Ed allora, che fare? “Dobbiamo reagire – scrive il Movimento Nonviolento – Non farci piegare dal dolore e dalla paura. Non accettare lo stato delle cose. Reagire. Reagire per spezzare la spirale, ed aprire una strada nuova. La violenza ha fallito e se perpetuata peggiorerà ulteriormente una situazione già tragica. La via da seguire è quella della nonviolenza. Sul piano personale e su quello politico. La via del diritto, della cooperazione, del dialogo, delle alleanze con chi in ogni luogo cerca la pace, della riduzione drastica della produzione e del traffico di armi, dei corpi civili di pace per affrontare i conflitti prima che diventino guerre,della polizia internazionale per fermare chi si pone fuori dal contesto legale dell’Onu.
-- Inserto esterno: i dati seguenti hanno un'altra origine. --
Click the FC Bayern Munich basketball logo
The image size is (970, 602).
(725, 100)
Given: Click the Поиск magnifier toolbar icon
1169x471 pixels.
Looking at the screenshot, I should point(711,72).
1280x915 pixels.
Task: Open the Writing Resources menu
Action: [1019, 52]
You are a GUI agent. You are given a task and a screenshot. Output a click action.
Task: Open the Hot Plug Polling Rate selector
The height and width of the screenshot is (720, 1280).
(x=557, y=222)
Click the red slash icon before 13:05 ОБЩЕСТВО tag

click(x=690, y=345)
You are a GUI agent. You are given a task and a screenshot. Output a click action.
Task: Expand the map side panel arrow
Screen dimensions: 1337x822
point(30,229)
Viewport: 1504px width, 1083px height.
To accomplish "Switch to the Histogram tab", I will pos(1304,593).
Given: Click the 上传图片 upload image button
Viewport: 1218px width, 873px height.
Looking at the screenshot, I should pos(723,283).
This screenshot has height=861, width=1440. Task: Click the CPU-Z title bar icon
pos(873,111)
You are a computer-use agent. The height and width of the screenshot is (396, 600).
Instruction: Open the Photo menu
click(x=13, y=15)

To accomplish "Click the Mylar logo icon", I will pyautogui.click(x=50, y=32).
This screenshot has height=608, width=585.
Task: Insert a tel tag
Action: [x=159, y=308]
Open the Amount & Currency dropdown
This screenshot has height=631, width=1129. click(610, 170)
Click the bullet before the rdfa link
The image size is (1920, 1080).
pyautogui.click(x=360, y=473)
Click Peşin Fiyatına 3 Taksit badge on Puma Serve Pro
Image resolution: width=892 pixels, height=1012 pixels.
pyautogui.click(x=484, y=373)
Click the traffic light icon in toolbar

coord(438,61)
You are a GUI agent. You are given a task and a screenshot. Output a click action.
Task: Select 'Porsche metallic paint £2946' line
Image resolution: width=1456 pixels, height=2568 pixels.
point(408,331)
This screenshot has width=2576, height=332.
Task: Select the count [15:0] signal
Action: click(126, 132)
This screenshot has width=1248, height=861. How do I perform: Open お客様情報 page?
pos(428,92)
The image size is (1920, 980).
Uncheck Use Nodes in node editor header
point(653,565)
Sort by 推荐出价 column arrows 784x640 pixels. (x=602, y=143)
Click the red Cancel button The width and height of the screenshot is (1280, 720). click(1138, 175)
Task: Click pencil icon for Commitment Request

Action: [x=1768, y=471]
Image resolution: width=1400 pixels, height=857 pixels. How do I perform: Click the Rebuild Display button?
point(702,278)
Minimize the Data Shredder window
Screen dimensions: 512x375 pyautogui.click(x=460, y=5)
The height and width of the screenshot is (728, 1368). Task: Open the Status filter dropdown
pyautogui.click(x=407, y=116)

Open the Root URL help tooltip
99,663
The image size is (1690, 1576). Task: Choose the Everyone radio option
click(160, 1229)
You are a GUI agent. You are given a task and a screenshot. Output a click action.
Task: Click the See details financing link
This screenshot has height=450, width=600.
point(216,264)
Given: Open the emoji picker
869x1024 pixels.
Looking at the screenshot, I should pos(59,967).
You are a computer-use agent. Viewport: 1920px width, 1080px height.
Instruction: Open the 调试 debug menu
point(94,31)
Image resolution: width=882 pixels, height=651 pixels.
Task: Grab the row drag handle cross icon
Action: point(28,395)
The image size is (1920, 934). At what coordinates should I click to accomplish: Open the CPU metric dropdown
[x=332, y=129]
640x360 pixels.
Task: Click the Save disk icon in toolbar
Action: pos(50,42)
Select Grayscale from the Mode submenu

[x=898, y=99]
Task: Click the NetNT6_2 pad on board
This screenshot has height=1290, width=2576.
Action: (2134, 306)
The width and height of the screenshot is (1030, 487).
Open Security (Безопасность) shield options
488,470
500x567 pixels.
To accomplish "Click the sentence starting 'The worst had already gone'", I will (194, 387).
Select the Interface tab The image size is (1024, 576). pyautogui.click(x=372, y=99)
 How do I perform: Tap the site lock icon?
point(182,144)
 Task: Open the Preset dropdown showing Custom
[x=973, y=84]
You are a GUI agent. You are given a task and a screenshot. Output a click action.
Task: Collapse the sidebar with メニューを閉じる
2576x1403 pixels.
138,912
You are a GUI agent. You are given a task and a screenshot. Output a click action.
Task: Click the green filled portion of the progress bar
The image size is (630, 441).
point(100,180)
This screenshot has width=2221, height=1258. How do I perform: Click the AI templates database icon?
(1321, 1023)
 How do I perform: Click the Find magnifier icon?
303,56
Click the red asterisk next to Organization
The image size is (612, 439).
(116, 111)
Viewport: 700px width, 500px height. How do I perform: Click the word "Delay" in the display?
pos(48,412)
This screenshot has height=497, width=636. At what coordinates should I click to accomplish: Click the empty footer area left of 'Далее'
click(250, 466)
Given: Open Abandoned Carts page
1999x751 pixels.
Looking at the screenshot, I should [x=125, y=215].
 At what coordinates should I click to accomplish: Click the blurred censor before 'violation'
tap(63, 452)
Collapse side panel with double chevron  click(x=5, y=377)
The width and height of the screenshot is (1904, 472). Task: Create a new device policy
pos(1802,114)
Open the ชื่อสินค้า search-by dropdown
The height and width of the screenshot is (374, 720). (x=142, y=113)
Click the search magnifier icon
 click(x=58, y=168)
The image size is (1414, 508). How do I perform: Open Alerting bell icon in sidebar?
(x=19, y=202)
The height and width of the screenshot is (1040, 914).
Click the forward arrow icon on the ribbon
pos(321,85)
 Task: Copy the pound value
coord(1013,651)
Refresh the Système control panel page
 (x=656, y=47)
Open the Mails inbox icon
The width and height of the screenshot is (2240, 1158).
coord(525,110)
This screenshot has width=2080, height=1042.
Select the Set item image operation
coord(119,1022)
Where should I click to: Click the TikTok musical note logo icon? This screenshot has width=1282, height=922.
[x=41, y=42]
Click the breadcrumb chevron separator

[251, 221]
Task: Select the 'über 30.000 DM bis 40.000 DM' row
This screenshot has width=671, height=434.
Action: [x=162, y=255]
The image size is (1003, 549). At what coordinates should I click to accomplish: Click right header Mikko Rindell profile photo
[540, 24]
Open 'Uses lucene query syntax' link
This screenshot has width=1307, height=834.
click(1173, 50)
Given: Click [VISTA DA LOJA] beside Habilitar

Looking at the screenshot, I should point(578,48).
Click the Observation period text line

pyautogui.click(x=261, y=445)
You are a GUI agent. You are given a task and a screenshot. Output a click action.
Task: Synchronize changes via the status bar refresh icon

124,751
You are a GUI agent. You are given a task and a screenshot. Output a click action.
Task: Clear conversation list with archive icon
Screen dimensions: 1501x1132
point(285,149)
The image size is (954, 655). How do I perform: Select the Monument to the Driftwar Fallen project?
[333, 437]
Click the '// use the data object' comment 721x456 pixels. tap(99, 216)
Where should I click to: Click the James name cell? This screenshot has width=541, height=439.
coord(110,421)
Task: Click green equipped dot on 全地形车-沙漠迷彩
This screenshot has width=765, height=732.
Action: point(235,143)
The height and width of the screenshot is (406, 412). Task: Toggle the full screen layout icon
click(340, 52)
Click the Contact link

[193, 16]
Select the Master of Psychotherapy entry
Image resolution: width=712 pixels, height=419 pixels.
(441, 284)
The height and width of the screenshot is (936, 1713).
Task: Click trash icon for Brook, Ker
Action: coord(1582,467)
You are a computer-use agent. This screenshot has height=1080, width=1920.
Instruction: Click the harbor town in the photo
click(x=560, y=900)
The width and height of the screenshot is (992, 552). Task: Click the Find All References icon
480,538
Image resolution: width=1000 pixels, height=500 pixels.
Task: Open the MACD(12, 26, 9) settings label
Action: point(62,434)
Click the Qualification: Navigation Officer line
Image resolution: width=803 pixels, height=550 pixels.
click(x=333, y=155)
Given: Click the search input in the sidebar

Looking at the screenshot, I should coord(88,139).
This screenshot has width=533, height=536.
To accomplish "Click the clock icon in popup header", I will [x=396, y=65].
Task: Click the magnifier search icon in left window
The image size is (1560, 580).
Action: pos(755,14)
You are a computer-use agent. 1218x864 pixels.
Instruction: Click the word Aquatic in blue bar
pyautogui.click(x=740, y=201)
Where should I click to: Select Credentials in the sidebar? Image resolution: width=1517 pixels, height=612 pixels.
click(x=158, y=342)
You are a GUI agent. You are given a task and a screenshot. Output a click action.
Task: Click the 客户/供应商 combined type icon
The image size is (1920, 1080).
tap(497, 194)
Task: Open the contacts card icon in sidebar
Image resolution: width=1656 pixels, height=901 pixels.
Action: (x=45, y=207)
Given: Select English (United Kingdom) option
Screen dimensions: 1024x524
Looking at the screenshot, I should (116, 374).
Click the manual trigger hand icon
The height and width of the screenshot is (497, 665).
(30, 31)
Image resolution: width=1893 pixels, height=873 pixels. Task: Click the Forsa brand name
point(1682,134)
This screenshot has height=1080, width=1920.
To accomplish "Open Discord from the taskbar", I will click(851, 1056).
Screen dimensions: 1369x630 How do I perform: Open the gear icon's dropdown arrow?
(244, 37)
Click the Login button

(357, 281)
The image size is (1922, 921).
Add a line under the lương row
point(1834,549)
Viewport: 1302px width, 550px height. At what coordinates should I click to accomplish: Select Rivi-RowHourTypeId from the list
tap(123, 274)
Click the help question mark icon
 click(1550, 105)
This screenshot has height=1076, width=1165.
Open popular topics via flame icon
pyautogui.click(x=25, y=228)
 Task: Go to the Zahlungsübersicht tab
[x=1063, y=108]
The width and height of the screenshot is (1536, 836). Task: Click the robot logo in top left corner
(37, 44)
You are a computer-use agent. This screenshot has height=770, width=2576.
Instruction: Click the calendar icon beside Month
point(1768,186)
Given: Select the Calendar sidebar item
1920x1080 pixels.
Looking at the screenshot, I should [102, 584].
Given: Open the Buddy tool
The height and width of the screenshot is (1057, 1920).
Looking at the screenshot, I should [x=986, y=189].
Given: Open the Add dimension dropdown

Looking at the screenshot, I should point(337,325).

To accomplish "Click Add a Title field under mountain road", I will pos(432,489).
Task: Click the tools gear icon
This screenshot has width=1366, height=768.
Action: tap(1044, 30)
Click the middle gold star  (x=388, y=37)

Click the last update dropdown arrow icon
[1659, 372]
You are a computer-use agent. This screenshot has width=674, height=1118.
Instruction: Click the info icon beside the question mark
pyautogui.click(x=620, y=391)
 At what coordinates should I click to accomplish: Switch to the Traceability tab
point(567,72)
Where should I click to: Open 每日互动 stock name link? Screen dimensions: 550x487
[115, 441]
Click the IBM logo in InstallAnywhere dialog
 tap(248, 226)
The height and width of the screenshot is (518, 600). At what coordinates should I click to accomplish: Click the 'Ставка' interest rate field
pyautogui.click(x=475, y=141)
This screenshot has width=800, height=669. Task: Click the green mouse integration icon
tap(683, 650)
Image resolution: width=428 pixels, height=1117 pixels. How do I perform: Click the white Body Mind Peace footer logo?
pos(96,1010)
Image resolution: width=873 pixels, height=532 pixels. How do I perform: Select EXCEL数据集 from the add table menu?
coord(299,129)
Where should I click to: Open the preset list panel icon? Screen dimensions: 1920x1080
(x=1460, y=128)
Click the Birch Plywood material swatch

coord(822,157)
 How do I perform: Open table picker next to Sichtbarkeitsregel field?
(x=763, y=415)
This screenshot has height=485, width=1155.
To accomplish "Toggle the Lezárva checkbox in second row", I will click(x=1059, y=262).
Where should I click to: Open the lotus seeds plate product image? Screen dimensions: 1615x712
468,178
Il terrorismo e la guerra (che è una forma di terrorismo su vasta scala) si contrastano con strumenti altrettanto forti, ma con spinta contraria. Siamo anche noi dentro il conflitto, e lo dobbiamo affrontare con soluzioni opposte a quelle perseguite finora. L’alternativa oggi è secca: nonviolenza o barbarie.” Anzi, ancora più secca, intelligenza o stupidità.
Condivido pienamente la prima parte di questo articolo , mentre mi sembra debole nella seconda, dove propone la nonviolenza nelle formule classiche( dialogo, corpi civili di pace, ecc. ) come risposta positiva e costruttiva, di contro a quella negativa e distruttiva, di chi reagisce alla violenza con altra violenza sospinti dalla paura. A mio parere qualsiasi proposta nonviolenta risulta fallimentare in partenza se non considera le forme di produzione e auto sostentamento di una collettività . Ovvero se non si mette in discussione la forma di produzione capitalistica, fondata sulla competizione anziché la cooperazione, sulla sua natura aggressiva di annientamento dell’altro, visto come nemico da abbattere e distruggere. Se non si vede la natura predatoria di questo modello, funzionale sul piano psicologico a quella che M. Recalcati chiama la ” Notte dei Proci” e la ” legge del godimento ” che vi soggiace, non si può autenticamente e realisticamente proporre alcuna soluzione nonviolenta sul piano globale.